[Excerpt to read]
* START *

From: Dave Chinner <david@fromorbit.com>
To: Al Viro <viro@ZenIV.linux.org.uk>
Cc: "Srivatsa S. Bhat" <srivatsa.bhat@linux.vnet.ibm.com>,
Stephen Boyd <sboyd@codeaurora.org>,
mc@linux.vnet.ibm.com, linux-kernel@vger.kernel.org,
linux-fsdevel@vger.kernel.org, Nick Piggin <npiggin@kernel.dk>,
"akpm@linux-foundation.org" <akpm@linux-foundation.org>,
Maciej Rutecki <maciej.rutecki@gmail.com>
Subject: Re: [PATCH] VFS: br_write_lock locks on possible CPUs other than online CPUs
Date: Tue, 20 Dec 2011 10:56:59 +1100 [thread overview]
Message-ID: <20111219235659.GT23662@dastard> (raw)
In-Reply-To: <20111219121100.GI2203@ZenIV.linux.org.uk>
On Mon, Dec 19, 2011 at 12:11:00PM +0000, Al Viro wrote:
> On Mon, Dec 19, 2011 at 04:33:47PM +0530, Srivatsa S. Bhat wrote:
>
> > IMHO, we don't need to be concerned here because, {get,put}_online_cpus()
> > implement a refcounting solution, and they don't really serialize stuff
> > unnecessarily. The readers (those who prevent cpu hotplug, such as this lock-
> > unlock code) are fast and can be concurrent, while the writers (the task that
> > is doing the cpu hotplug) waits till all existing readers are gone/done with
> > their work.

* END *

[Aim 1]
List every email address that appears in the Cc header of the mailing list message above.

Items listed in a dataset:
* START *

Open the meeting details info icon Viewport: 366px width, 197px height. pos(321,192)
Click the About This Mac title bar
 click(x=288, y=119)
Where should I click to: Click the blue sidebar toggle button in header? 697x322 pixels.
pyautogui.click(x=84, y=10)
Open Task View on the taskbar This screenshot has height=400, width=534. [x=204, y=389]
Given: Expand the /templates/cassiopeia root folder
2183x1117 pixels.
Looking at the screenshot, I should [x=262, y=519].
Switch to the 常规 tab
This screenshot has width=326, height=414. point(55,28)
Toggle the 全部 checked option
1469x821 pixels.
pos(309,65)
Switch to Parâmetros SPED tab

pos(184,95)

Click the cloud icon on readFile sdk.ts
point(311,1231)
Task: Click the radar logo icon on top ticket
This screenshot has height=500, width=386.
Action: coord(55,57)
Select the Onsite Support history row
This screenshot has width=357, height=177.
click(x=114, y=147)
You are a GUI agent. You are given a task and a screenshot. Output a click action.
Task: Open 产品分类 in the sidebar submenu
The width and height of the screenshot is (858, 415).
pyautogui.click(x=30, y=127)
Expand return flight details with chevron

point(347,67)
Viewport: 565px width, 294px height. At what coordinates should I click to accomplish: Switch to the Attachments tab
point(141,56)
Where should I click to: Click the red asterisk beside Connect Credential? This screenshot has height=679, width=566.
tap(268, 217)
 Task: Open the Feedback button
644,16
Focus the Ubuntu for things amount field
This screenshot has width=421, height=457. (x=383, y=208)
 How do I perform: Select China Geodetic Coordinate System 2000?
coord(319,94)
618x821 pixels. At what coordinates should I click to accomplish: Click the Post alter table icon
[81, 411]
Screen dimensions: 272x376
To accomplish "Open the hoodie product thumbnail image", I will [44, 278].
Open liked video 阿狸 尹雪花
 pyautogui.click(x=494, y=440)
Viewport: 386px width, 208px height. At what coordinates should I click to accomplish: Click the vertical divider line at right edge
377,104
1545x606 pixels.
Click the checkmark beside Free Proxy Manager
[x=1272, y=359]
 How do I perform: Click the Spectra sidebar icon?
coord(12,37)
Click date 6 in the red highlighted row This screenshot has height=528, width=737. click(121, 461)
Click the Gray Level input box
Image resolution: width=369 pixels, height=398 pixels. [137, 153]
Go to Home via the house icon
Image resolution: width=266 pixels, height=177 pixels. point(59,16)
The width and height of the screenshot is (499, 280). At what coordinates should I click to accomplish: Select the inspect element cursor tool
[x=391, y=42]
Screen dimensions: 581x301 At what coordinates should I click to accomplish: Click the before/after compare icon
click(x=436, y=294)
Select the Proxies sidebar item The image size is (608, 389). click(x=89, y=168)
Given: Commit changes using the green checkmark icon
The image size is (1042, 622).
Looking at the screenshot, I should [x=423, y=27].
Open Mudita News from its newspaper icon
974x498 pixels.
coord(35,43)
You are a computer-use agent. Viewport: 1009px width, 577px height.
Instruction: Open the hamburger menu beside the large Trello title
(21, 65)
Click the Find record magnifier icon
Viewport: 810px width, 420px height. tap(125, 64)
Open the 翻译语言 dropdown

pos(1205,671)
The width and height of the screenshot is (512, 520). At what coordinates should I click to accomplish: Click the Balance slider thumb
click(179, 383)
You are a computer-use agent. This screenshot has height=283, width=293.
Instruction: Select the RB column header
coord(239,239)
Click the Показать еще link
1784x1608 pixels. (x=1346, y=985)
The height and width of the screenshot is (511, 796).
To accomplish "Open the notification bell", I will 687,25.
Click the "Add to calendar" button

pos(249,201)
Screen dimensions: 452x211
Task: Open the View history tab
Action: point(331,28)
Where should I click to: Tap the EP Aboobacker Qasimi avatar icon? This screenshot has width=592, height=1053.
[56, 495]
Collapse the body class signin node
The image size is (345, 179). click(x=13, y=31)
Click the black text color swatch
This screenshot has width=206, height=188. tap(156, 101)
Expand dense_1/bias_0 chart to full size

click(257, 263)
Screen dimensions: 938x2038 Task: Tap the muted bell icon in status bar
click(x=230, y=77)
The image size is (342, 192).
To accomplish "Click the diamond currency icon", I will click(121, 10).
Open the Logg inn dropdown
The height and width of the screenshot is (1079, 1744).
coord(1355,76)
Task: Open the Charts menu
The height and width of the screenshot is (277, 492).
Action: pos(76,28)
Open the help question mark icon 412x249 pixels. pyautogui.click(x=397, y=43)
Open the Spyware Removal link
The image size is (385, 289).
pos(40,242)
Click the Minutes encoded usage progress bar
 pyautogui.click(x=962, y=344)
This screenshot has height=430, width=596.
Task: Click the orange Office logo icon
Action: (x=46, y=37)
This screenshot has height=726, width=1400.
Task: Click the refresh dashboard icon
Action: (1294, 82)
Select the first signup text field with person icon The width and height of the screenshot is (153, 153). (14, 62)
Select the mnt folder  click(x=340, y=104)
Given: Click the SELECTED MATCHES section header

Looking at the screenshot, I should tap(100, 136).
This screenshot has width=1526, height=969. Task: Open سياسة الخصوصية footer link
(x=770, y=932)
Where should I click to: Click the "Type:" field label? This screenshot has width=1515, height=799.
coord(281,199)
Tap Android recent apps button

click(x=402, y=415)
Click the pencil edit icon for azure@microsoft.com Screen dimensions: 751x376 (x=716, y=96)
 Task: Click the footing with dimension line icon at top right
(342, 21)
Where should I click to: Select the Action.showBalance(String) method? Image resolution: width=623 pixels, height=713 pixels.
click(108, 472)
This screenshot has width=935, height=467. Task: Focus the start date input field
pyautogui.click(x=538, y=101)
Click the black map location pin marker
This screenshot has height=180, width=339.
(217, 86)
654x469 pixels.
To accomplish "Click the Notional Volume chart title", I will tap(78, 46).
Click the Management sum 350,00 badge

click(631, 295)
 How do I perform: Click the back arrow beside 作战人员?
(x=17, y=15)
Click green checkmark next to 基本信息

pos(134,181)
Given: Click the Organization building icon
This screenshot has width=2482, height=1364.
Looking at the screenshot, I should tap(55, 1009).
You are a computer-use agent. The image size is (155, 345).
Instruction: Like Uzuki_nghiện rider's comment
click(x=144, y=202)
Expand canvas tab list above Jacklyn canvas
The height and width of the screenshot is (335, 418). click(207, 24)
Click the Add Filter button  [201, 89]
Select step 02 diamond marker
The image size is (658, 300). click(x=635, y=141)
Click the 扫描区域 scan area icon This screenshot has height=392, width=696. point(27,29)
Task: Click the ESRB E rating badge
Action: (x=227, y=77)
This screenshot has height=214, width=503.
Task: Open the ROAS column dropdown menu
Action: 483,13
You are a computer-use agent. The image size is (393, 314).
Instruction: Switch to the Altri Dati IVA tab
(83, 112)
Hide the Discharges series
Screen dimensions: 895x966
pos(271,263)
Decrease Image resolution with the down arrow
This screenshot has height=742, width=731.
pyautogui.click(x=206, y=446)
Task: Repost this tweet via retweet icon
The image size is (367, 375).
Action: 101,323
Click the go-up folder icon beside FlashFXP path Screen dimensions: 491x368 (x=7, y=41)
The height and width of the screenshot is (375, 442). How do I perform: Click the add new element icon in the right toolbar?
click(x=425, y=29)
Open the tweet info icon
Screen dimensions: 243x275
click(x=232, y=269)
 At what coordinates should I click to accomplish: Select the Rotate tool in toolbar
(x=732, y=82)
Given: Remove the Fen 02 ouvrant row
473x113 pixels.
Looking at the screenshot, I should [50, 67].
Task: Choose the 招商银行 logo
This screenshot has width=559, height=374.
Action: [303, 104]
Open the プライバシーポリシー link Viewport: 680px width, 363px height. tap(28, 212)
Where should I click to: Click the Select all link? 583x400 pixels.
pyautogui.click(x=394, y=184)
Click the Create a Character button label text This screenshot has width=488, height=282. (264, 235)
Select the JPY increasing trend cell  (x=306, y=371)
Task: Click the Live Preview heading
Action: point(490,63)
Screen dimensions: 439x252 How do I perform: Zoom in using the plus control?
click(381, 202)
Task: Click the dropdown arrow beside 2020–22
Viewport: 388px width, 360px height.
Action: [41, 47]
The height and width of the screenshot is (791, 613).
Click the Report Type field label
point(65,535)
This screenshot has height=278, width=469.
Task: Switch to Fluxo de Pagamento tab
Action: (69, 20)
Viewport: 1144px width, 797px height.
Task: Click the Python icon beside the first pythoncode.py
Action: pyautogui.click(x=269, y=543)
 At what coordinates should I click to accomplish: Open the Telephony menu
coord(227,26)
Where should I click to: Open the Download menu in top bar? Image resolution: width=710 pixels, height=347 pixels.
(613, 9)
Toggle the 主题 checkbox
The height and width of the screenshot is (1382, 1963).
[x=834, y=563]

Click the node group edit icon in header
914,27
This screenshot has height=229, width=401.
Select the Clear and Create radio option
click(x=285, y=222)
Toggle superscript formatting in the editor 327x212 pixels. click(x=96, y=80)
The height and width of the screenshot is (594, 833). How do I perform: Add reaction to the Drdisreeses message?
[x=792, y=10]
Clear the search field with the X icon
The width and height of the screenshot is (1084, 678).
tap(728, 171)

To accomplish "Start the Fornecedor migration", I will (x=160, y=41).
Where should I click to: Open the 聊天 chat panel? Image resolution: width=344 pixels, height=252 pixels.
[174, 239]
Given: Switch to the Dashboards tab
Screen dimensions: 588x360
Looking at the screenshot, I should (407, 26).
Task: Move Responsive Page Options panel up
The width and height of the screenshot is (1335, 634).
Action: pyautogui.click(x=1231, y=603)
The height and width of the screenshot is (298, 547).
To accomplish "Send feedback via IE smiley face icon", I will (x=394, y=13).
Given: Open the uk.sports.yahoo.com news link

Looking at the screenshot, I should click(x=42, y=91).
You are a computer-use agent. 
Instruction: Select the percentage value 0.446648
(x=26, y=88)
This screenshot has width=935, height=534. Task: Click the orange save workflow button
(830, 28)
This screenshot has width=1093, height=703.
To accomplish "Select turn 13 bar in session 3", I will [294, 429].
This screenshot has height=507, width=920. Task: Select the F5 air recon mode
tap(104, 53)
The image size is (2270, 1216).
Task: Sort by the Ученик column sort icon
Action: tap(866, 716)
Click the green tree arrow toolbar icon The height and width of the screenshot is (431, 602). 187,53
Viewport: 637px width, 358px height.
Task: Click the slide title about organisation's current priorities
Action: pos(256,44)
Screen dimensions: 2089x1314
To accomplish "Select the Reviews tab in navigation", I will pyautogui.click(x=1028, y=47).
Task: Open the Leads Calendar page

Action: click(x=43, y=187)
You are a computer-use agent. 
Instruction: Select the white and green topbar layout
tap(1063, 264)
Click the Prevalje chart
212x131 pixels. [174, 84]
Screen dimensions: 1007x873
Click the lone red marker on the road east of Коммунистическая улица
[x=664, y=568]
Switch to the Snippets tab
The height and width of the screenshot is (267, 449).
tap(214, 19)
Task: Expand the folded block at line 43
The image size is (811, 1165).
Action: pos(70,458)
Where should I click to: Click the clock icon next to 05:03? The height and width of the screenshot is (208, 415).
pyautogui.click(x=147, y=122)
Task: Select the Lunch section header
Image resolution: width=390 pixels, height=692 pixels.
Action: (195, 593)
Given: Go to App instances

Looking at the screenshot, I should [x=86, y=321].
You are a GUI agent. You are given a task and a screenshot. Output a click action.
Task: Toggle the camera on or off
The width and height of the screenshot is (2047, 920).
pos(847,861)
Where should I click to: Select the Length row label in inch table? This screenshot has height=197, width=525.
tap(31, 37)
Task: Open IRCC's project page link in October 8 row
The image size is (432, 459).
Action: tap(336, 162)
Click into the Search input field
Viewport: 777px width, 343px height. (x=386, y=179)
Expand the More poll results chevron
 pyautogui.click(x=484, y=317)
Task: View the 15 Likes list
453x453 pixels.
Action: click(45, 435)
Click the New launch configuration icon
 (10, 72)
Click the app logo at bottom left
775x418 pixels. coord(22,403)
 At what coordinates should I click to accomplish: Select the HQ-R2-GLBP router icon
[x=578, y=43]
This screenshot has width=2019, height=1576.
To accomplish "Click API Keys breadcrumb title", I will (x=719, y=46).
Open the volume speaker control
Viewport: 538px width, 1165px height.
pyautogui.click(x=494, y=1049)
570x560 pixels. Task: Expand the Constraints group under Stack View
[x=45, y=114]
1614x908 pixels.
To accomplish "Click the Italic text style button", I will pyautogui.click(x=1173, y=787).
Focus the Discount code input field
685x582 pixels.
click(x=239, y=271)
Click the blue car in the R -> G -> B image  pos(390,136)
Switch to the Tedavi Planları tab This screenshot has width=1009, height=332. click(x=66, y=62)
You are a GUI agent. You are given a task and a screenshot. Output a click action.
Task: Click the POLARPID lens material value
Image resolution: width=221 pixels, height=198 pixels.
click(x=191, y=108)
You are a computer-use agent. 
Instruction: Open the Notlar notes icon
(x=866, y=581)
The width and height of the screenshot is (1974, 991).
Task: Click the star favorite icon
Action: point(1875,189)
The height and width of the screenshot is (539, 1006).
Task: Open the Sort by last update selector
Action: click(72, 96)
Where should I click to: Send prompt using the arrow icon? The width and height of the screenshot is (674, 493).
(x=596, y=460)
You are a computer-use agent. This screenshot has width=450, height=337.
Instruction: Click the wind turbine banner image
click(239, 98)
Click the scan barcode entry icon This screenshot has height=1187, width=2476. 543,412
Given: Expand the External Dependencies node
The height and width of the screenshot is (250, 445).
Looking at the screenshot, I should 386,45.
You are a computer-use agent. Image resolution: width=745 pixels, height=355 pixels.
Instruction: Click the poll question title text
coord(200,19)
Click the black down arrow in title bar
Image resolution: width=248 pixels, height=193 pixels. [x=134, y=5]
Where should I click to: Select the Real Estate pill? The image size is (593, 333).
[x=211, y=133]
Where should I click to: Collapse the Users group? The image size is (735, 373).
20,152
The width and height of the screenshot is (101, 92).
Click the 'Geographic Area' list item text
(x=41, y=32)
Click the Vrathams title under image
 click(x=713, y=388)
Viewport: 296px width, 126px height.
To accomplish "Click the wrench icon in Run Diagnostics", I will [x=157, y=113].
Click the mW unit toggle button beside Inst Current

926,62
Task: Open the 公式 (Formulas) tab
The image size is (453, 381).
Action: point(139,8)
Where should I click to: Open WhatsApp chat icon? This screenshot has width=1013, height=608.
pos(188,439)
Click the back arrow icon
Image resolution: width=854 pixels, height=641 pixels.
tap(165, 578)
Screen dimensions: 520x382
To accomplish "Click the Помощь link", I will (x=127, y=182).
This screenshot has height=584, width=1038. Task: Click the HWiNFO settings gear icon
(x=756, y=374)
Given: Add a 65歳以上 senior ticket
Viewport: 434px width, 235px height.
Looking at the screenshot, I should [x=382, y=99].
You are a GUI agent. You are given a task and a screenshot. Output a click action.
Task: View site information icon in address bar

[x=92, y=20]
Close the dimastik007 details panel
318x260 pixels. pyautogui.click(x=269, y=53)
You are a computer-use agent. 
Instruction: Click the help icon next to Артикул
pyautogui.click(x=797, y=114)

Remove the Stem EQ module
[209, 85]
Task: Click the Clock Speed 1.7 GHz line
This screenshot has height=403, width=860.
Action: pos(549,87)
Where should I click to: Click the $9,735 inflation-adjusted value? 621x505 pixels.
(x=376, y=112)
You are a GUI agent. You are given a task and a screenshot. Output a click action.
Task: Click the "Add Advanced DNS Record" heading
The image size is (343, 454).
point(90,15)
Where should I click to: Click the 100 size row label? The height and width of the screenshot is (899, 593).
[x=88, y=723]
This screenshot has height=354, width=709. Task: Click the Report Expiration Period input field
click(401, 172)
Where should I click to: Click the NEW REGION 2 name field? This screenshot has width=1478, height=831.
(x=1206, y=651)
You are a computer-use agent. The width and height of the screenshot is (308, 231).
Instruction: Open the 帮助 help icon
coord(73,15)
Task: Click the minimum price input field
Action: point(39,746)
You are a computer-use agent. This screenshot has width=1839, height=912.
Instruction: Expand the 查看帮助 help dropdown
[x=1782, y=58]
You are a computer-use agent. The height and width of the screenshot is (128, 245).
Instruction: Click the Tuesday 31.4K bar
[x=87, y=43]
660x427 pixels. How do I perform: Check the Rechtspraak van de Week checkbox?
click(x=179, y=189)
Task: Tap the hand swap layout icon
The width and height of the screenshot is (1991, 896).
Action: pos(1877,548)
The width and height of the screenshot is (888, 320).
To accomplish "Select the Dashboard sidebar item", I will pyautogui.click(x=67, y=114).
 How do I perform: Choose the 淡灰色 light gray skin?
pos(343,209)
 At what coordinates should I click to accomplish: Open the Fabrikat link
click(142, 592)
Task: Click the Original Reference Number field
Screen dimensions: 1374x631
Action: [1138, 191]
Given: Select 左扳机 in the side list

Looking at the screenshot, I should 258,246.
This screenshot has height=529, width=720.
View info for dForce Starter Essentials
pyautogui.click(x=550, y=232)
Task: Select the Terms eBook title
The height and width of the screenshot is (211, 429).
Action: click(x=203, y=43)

* END *

[Aim 2]
Write out the records verbatim, from the line with "This screenshot has height=354, width=709." up to and including the line with "Action: pos(1877,548)".

[Complete response 1]
srivatsa.bhat@linux.vnet.ibm.com
sboyd@codeaurora.org
mc@linux.vnet.ibm.com
linux-kernel@vger.kernel.org
linux-fsdevel@vger.kernel.org
npiggin@kernel.dk
akpm@linux-foundation.org
maciej.rutecki@gmail.com

[Complete response 2]
This screenshot has height=354, width=709. Task: Click the Report Expiration Period input field
click(401, 172)
Where should I click to: Click the NEW REGION 2 name field? This screenshot has width=1478, height=831.
(x=1206, y=651)
You are a computer-use agent. The width and height of the screenshot is (308, 231).
Instruction: Open the 帮助 help icon
coord(73,15)
Task: Click the minimum price input field
Action: point(39,746)
You are a computer-use agent. This screenshot has width=1839, height=912.
Instruction: Expand the 查看帮助 help dropdown
[x=1782, y=58]
You are a computer-use agent. The height and width of the screenshot is (128, 245).
Instruction: Click the Tuesday 31.4K bar
[x=87, y=43]
660x427 pixels. How do I perform: Check the Rechtspraak van de Week checkbox?
click(x=179, y=189)
Task: Tap the hand swap layout icon
The width and height of the screenshot is (1991, 896).
Action: pos(1877,548)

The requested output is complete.